Oscillation neuron based on a low-variability threshold switching device for high-performance neuromorphic computing

Abstract

Low-power and low-variability artificial neuronal devices are highly desired for high-performance neuromorphic computing. In this paper, an oscillation neuron based on a low-variability Ag nanodots (NDs) threshold switching (TS) device with low operation voltage, large on/off ratio and high uniformity is presented. Measurement results indicate that this neuron demonstrates self-oscillation behavior under applied voltages as low as 1 V. The oscillation frequency increases with the applied voltage pulse amplitude and decreases with the load resistance.
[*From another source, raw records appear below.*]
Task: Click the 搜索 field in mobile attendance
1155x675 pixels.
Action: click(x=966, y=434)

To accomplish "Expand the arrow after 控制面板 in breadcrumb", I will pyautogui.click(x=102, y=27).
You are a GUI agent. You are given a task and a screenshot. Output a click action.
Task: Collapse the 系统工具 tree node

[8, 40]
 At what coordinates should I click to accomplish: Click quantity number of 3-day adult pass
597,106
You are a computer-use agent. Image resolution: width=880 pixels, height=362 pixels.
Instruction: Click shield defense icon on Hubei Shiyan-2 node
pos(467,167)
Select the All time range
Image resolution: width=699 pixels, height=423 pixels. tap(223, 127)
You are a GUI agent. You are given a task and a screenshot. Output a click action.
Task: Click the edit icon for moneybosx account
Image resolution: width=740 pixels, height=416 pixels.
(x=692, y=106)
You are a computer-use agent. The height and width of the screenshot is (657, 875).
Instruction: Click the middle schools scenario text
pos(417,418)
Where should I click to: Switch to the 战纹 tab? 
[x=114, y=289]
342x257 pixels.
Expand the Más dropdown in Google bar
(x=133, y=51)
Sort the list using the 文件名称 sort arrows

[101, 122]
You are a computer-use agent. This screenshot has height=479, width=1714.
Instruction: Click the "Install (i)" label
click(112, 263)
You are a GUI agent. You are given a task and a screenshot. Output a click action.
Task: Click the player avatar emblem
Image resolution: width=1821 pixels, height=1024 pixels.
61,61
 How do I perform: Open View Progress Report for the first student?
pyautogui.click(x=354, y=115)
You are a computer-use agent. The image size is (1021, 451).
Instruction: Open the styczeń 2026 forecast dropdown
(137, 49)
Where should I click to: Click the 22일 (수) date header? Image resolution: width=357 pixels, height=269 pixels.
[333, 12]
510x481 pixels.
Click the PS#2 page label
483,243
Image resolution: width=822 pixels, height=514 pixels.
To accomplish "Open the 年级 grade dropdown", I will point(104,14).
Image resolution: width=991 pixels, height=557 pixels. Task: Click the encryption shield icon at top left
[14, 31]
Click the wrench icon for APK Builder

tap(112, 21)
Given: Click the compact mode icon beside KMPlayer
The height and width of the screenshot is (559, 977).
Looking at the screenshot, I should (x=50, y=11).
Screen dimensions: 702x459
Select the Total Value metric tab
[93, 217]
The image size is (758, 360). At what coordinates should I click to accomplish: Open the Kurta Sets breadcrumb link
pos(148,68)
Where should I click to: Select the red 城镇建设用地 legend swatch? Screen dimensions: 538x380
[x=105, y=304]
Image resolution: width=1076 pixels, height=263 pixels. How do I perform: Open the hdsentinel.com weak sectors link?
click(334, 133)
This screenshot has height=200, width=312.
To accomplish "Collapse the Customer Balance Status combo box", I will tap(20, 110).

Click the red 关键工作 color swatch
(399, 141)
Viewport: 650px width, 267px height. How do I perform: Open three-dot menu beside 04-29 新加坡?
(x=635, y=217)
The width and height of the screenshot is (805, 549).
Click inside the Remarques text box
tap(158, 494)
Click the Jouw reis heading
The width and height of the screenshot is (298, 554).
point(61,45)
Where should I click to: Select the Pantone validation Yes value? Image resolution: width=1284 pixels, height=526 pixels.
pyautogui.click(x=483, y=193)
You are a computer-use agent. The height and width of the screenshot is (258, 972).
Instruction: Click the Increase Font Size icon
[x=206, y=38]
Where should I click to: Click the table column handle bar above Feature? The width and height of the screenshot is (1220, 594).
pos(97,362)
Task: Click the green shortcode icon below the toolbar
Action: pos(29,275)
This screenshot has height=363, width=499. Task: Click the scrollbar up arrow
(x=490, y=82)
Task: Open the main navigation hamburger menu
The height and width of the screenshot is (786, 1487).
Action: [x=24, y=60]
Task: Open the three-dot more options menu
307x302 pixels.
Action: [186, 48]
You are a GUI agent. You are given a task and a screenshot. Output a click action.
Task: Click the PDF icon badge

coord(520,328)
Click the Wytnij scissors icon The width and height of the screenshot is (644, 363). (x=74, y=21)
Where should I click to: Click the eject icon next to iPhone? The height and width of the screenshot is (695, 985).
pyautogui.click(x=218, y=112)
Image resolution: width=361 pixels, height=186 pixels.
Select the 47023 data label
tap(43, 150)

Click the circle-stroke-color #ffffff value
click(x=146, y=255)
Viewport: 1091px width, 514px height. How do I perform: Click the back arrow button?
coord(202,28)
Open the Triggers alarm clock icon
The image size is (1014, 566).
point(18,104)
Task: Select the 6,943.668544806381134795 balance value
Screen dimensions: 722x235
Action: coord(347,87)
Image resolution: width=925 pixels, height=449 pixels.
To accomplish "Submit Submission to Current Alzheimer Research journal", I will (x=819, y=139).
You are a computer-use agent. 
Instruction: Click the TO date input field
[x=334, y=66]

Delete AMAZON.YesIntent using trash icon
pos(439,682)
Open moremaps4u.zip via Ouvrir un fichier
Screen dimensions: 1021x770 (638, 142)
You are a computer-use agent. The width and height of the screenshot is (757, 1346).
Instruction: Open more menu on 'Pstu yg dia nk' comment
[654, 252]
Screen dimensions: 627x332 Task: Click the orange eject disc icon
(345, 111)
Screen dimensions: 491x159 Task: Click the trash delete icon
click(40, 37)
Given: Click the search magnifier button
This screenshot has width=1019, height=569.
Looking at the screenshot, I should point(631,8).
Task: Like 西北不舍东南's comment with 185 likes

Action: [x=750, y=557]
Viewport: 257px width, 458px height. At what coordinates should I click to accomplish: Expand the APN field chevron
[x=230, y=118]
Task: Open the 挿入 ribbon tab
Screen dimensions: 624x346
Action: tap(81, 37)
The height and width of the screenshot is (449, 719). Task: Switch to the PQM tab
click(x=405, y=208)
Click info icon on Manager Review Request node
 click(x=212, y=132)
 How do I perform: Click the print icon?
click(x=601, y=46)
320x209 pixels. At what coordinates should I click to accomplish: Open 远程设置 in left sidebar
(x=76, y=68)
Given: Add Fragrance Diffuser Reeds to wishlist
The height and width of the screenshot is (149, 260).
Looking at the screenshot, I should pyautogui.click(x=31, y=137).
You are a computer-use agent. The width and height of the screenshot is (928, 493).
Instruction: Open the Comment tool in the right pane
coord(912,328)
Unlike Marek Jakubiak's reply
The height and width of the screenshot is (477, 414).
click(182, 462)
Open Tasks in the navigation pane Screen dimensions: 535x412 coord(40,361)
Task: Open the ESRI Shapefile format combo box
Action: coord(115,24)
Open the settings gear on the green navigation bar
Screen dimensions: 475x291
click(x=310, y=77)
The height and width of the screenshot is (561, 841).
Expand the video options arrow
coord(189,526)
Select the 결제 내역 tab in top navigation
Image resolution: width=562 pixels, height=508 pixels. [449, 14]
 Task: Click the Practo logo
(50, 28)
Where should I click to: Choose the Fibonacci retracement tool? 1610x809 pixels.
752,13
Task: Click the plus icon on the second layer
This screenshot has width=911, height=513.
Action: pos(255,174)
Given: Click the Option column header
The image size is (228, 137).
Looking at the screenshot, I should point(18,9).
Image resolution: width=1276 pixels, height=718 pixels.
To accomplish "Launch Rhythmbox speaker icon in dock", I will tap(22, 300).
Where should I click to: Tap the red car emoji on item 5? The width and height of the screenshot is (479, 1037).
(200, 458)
It can then be used to evaluate the resistive random-access memory (RRAM) synaptic weights accurately when the oscillation neuron is connected to the output of the RRAM crossbar array for neuromorphic computing. Meanwhile, simulation results show that a large RRAM crossbar array (> 128 × 128) can be supported by our oscillation neuron owing to the high on/off ratio (> 108) of Ag NDs TS device. Moreover, the high uniformity of the Ag NDs TS device helps improve the distribution of the output frequency and suppress the degradation of neural network recognition accuracy (< 1%). Therefore, the developed oscillation neuron based on the Ag NDs TS device shows great potential for future neuromorphic computing applications.